A rational function is a function that can be written as the ratio of two polynomial functions, say $$f(x) = \frac{P(x)}{Q(x)}$$, where $$P(x)$$ is the numerator polynomial and $$Q(x)$$ is the denominator polynomial.

**step2** Determining the denominator from vertical asymptotes

Vertical asymptotes occur at the values of $$x$$ for which the denominator $$Q(x)$$ is equal to zero, but the numerator $$P(x)$$ is not equal to zero.
Given that the vertical asymptotes are at $$x = -2$$ and $$x = 1$$, this implies that $$(x - (-2))$$ and $$(x - 1)$$ are factors of the denominator $$Q(x)$$.
So, $$Q(x)$$ must contain the factors $$(x+2)$$ and $$(x-1)$$.
We can choose the simplest form for $$Q(x)$$:
$$Q(x) = (x+2)(x-1)$$
$$Q(x) = x^2 - x + 2x - 2$$
$$Q(x) = x^2 + x - 2$$
The degree of $$Q(x)$$ is 2.

**step3** Determining the numerator from the absence of a horizontal asymptote

The existence of a horizontal asymptote depends on the degrees of the numerator polynomial $$P(x)$$ and the denominator polynomial $$Q(x)$$.
Let $$\text{deg}(P(x))$$ be the degree of $$P(x)$$ and $$\text{deg}(Q(x))$$ be the degree of $$Q(x)$$.
There is no horizontal asymptote if the degree of the numerator is strictly greater than the degree of the denominator (i.e., $$\text{deg}(P(x)) > \text{deg}(Q(x))$$).
From the previous step, we found $$\text{deg}(Q(x)) = 2$$.
Therefore, we need to choose a polynomial $$P(x)$$ such that $$\text{deg}(P(x)) > 2$$. The simplest choice for $$\text{deg}(P(x))$$ would be 3.
Let's choose $$P(x) = x^3$$.
The degree of $$P(x)$$ is 3, which is greater than 2.
We also need to ensure that $$P(x)$$ does not share roots with $$Q(x)$$ at $$x=-2$$ or $$x=1$$, otherwise, there would be a hole instead of a vertical asymptote.
For $$P(x) = x^3$$:
$$P(-2) = (-2)^3 = -8 \neq 0$$
$$P(1) = (1)^3 = 1 \neq 0$$
Thus, $$x=-2$$ and $$x=1$$ will be vertical asymptotes with this choice of $$P(x)$$.

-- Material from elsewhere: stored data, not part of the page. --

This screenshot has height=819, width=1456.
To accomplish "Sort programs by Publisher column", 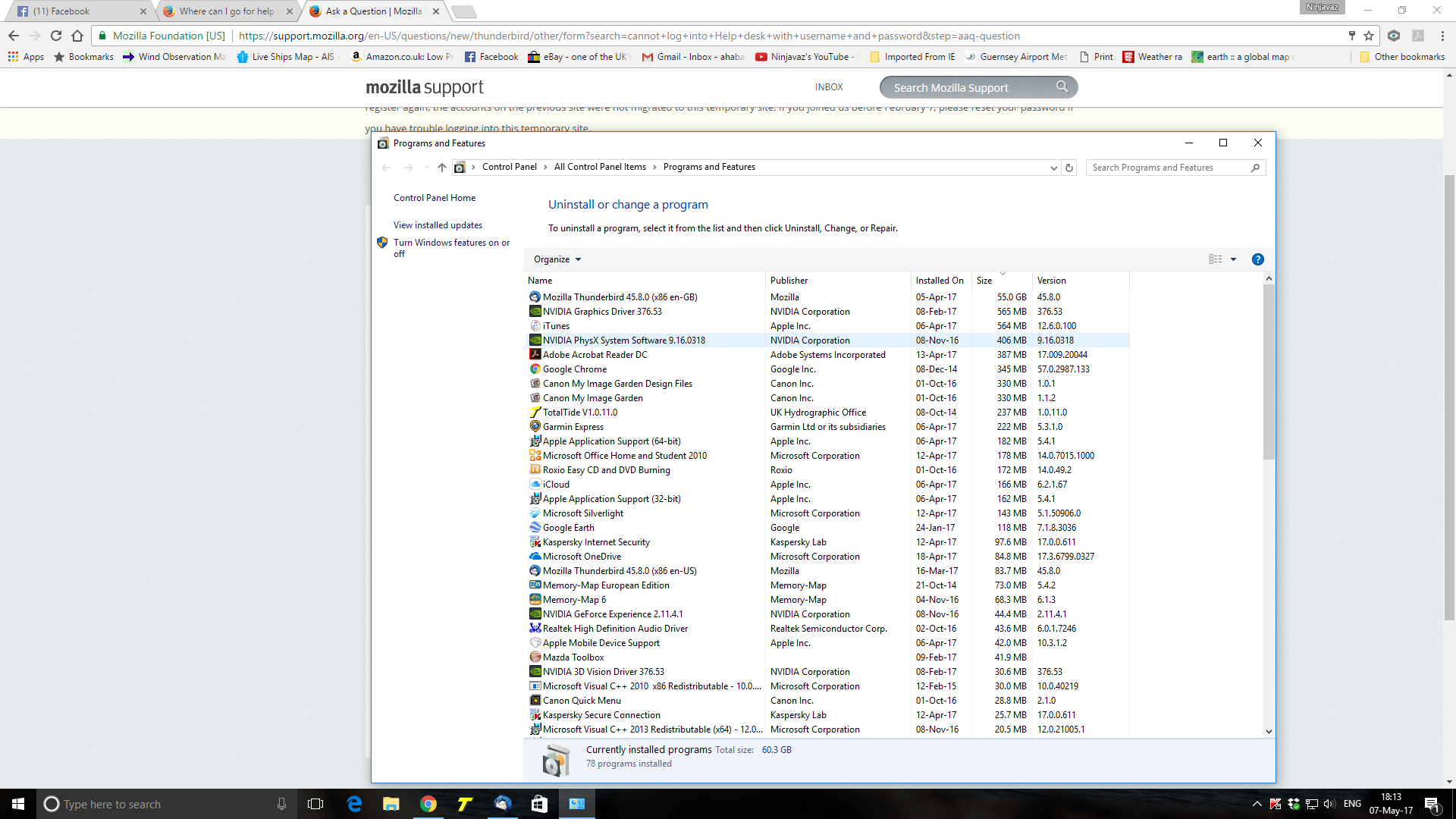I will click(x=789, y=281).
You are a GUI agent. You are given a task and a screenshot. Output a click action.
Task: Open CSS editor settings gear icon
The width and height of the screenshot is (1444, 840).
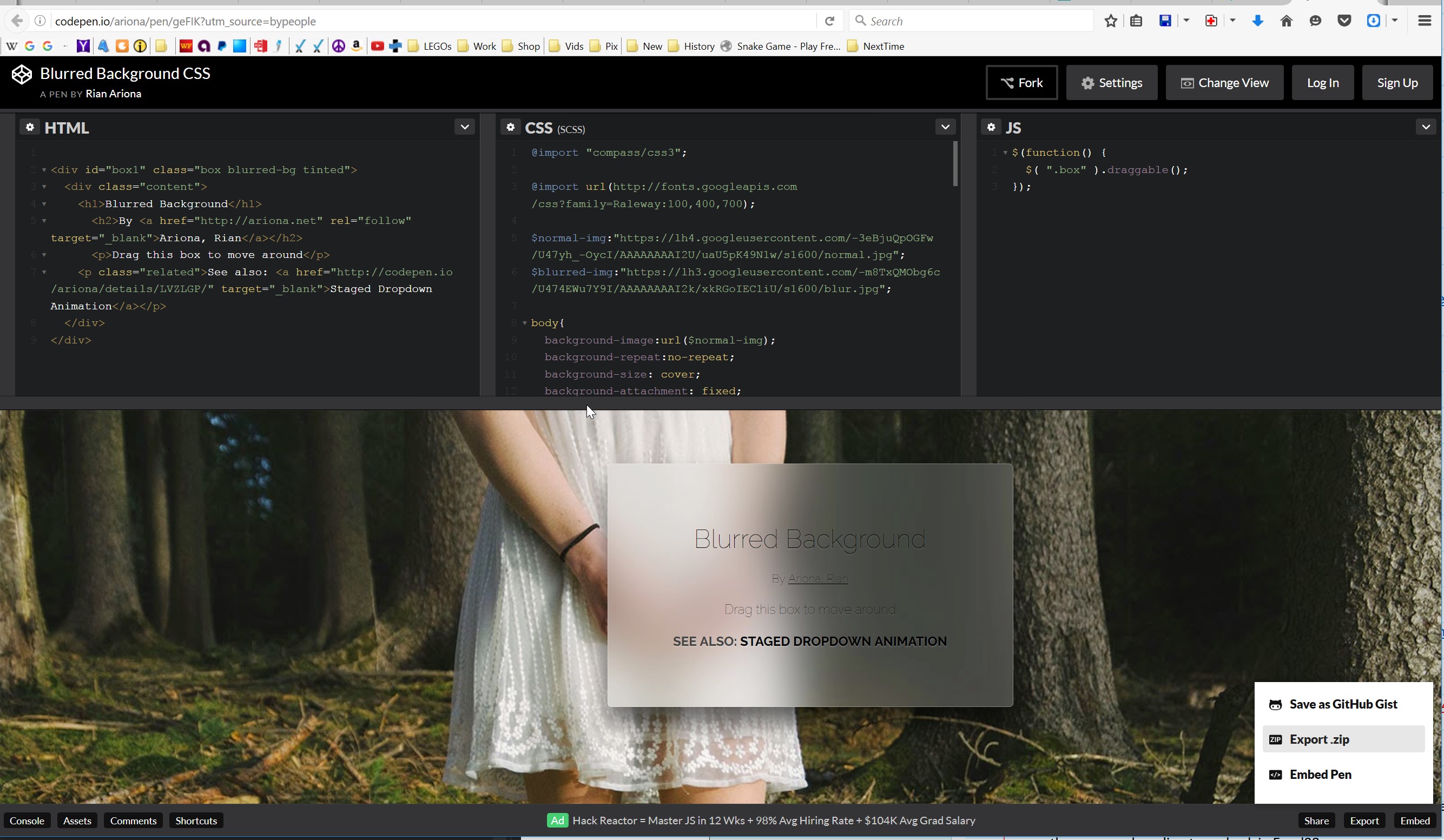[x=510, y=127]
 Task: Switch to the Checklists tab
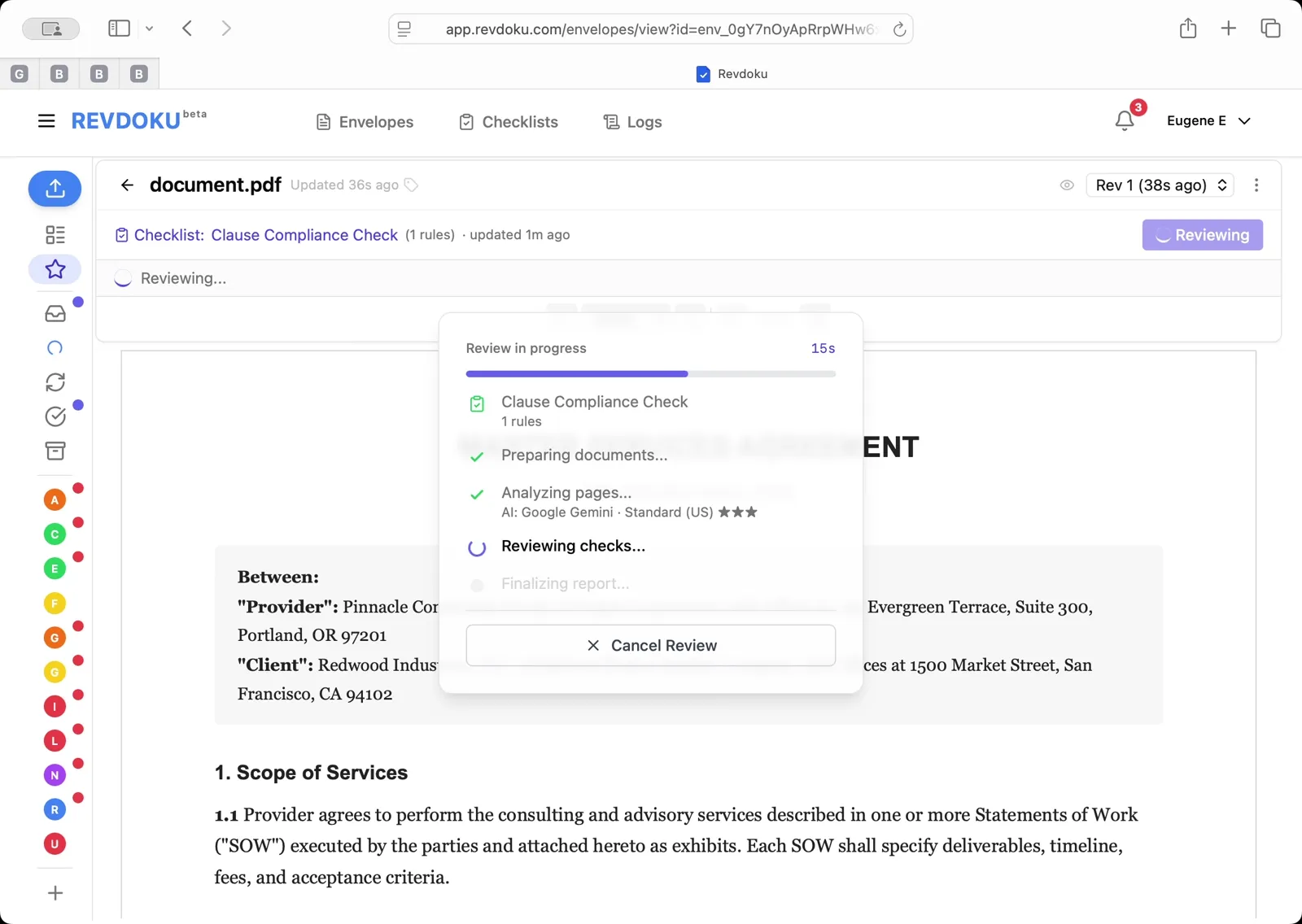508,122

**step4** Constructing the rational function

Combining the chosen numerator and denominator, we get the rational function:
$$f(x) = \frac{P(x)}{Q(x)} = \frac{x^3}{(x+2)(x-1)}$$
This function satisfies all the given characteristics:
1. Vertical asymptotes at $$x=-2$$ and $$x=1$$ (because the denominator is zero at these points, and the numerator is non-zero).
2. No horizontal asymptote (because the degree of the numerator, 3, is greater than the degree of the denominator, 2).